稼働率によりますが、月16時間(週末のみ)で月額15〜30万円、月40時間(夜+週末)で25〜50万円が目安です。専門性が高い領域(SAP、M&A等)ではさらに高単価が期待できます。
Q. 副業コンサルに確定申告は必要?
副業の年間所得(収入−経費)が20万円を超える場合は確定申告が必要です。青色申告を選択すれば65万円の控除が受けられるため、開業届と青色申告承認申請書を事前に提出しておくことをおすすめします。
Q. どんなスキルが副業コンサルとして売れやすい?
IT/DXアドバイザリー、PMOサポート、財務・M&A関連、戦略立案が特に需要が高いです。
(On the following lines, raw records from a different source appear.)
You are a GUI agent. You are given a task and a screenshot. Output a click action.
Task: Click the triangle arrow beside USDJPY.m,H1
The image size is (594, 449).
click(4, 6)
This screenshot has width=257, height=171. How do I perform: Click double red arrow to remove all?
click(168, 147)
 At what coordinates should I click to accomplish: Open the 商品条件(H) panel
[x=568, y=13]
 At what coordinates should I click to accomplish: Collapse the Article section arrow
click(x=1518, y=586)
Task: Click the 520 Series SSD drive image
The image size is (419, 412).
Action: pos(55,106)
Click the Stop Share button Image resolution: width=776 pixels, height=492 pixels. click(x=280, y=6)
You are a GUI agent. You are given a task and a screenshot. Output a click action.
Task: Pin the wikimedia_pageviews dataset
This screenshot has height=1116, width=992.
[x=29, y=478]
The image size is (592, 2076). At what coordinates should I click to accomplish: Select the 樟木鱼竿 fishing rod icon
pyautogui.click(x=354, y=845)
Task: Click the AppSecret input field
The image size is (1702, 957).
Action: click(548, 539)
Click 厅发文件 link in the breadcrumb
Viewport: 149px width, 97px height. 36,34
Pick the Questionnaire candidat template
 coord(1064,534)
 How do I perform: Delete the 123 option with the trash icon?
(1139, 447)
「専門性が高く、限られた時間で価値を出せる」スキルほど副業に向いています。
Q. 副業からフルタイムのフリーコンサルに切り替えるべきタイミングは?
副業月収が本業の50%を超え、3ヶ月以上継続的に案件が来ている状態が一つの目安です。加えて、6ヶ月分の生活費の貯蓄と家族の理解が得られていれば、独立を検討してよいタイミングです。